15    It does not seem to be necessary to determine what the words "at the conclusion of the trial" mean for the purposes of s 35(1) in order to dispose of this appeal. No certificate pursuant to s 34A(1)(b) was before the court. The transcript of the proceedings, together with his Honour's reasons, do not reveal that any consideration was given to the issue of whether the four summary charges were ‘related offences’ for the purposes of Pt 10 of the Act.
16    The requirement that upon committal for trial of a person charged with an indictable offence the prosecuting authority both inform the magistrate or justice as to whether or not the person has been charged with any back-up offences or related offences and, in the event that the person has been charged with any back-up offence or related offence, that the prosecuting authority produce to the court a certificate specifying each back-up offence and related offence was inserted into Pt 10 by the Crimes Legislation Amendment Act of 1997. We have not been taken to the legislative history of Pt 10 in any detailed way and it is not necessary to decide whether the production of such a certificate upon committal is an essential condition for the exercise of jurisdiction by the District Court under Pt 10.
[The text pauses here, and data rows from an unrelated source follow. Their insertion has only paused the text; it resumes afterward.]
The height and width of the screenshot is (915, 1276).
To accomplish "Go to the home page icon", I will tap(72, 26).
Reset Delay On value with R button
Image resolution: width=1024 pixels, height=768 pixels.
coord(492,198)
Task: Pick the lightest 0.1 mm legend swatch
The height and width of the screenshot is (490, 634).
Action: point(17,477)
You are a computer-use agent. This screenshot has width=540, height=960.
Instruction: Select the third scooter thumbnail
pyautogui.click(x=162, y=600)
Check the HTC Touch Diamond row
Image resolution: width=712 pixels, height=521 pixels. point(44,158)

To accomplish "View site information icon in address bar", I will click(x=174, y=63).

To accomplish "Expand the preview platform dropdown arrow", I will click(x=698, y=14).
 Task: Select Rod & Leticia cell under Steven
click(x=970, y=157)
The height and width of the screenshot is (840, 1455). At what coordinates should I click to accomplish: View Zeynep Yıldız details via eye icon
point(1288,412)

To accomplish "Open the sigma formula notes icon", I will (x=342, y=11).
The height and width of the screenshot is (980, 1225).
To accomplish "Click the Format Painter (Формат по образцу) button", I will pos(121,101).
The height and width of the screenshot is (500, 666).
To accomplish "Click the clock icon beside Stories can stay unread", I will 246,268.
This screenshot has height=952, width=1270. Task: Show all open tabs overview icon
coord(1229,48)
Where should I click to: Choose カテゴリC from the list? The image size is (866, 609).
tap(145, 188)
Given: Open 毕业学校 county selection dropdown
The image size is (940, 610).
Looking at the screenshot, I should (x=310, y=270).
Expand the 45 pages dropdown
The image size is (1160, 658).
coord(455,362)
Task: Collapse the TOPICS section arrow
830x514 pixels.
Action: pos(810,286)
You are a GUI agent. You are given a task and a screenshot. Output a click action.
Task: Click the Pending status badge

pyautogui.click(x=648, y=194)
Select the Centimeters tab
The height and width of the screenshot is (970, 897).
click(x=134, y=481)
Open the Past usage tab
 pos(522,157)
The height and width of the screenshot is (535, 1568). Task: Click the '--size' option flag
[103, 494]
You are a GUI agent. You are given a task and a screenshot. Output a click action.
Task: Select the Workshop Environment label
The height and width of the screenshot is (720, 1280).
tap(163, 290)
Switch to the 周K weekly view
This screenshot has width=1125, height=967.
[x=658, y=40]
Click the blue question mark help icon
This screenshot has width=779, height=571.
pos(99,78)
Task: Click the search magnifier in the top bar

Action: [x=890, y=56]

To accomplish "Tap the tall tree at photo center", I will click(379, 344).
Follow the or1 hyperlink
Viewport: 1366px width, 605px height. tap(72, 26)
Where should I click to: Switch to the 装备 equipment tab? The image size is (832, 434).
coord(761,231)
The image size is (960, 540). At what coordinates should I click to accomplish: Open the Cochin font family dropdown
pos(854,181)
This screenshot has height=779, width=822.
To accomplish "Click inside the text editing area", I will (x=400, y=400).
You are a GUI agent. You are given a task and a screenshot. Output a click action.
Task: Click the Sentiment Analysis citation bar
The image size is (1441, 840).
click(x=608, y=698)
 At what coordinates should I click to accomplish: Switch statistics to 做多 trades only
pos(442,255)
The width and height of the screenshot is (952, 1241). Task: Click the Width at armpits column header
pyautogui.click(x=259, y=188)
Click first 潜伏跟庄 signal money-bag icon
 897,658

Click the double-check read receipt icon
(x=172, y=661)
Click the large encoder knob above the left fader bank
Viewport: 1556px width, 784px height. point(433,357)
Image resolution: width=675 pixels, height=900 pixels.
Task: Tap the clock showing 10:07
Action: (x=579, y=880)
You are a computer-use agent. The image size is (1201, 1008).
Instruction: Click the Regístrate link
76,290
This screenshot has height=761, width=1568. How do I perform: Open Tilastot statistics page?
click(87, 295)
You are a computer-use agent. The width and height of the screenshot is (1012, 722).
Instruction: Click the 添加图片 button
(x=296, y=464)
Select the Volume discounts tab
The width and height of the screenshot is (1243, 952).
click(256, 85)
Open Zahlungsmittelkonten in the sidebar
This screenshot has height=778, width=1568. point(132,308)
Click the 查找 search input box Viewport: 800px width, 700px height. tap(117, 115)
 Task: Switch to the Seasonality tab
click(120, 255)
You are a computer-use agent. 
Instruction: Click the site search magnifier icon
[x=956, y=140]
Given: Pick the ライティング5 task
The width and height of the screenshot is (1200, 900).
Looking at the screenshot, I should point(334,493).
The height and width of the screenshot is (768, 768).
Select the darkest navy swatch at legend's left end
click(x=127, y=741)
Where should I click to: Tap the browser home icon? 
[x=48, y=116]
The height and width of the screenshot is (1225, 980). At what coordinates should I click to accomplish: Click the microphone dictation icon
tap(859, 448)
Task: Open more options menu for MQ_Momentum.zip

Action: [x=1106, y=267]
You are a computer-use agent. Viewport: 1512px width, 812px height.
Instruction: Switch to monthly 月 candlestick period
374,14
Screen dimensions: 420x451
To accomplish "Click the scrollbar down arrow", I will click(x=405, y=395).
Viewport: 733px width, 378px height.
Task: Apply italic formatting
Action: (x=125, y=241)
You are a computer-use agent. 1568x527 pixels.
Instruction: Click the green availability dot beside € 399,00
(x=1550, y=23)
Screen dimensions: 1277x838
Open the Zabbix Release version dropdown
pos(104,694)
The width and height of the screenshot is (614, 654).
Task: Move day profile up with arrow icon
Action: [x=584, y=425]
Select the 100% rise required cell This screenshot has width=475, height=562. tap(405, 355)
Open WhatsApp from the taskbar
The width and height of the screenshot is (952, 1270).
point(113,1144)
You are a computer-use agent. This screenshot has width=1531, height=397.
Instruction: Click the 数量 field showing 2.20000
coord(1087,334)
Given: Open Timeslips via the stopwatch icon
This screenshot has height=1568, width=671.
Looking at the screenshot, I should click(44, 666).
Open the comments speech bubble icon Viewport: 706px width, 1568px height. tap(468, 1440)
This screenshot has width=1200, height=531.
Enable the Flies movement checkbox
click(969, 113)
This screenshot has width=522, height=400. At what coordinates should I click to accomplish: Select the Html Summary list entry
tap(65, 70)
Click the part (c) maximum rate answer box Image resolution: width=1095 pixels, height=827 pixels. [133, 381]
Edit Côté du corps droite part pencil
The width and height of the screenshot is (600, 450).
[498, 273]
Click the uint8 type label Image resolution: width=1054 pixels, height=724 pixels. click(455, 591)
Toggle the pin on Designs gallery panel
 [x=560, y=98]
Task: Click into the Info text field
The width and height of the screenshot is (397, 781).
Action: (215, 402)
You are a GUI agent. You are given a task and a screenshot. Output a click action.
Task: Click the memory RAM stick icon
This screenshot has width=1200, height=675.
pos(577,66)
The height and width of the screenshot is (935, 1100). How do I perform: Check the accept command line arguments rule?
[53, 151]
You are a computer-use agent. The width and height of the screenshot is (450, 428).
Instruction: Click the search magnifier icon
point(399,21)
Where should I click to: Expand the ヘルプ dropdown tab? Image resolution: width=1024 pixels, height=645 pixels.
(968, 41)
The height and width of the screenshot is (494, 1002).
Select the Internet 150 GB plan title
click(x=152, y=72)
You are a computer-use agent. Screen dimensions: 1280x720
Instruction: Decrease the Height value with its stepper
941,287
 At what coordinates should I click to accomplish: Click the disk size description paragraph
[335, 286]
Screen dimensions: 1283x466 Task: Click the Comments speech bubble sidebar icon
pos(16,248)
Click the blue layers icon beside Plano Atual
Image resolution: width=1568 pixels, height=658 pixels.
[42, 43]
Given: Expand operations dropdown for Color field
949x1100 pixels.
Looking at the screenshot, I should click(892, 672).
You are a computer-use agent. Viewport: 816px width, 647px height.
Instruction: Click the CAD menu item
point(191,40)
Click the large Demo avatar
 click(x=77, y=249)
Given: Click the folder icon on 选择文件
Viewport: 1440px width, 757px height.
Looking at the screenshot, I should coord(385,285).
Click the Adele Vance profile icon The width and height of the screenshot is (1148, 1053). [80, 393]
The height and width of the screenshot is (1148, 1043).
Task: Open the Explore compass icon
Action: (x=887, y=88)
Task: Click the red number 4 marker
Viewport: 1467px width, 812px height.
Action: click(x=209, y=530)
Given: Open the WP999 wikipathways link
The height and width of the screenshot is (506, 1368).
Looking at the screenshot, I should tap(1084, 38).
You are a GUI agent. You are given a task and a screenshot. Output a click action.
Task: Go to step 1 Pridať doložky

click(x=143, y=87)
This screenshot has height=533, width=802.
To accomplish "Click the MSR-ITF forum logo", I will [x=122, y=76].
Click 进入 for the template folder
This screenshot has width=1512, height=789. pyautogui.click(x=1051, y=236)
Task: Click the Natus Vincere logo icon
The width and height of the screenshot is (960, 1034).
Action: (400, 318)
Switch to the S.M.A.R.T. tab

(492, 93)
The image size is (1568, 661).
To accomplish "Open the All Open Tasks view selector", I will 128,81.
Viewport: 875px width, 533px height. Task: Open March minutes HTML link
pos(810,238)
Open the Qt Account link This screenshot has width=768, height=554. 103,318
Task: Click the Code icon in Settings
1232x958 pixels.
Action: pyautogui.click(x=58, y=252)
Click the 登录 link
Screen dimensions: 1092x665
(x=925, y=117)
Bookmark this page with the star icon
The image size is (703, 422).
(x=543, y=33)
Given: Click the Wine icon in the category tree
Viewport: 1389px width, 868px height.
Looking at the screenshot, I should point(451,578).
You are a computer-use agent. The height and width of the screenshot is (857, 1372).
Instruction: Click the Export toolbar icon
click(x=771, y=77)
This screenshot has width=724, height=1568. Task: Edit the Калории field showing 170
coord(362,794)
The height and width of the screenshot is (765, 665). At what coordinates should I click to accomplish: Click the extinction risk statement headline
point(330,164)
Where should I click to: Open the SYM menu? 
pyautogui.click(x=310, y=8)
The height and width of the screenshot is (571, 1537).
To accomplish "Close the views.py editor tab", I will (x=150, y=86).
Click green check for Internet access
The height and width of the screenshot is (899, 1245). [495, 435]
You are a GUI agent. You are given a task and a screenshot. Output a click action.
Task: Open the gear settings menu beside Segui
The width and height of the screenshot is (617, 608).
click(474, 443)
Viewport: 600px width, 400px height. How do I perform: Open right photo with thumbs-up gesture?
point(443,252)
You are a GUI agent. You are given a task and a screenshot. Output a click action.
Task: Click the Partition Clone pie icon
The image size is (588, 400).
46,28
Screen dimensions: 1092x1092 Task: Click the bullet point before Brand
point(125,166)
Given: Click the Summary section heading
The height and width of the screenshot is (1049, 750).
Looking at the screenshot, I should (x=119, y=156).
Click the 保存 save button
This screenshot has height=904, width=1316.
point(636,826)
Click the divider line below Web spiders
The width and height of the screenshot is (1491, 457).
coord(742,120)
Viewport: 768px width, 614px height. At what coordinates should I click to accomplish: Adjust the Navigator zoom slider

17    In this case not only was no certificate produced to the court but as I have noted, no examination was undertaken by the court as to whether the four offences were related offences within the meaning of the Part.
18    I consider that the challenge to the jurisdiction of the learned judge to deal with the four offences has been made good and I would propose that the convictions and sentences be quashed.
19    JAMES J: I agree.
20    HEYDON JA: I also agree. The orders proposed by Justice Bell will be the orders of the court.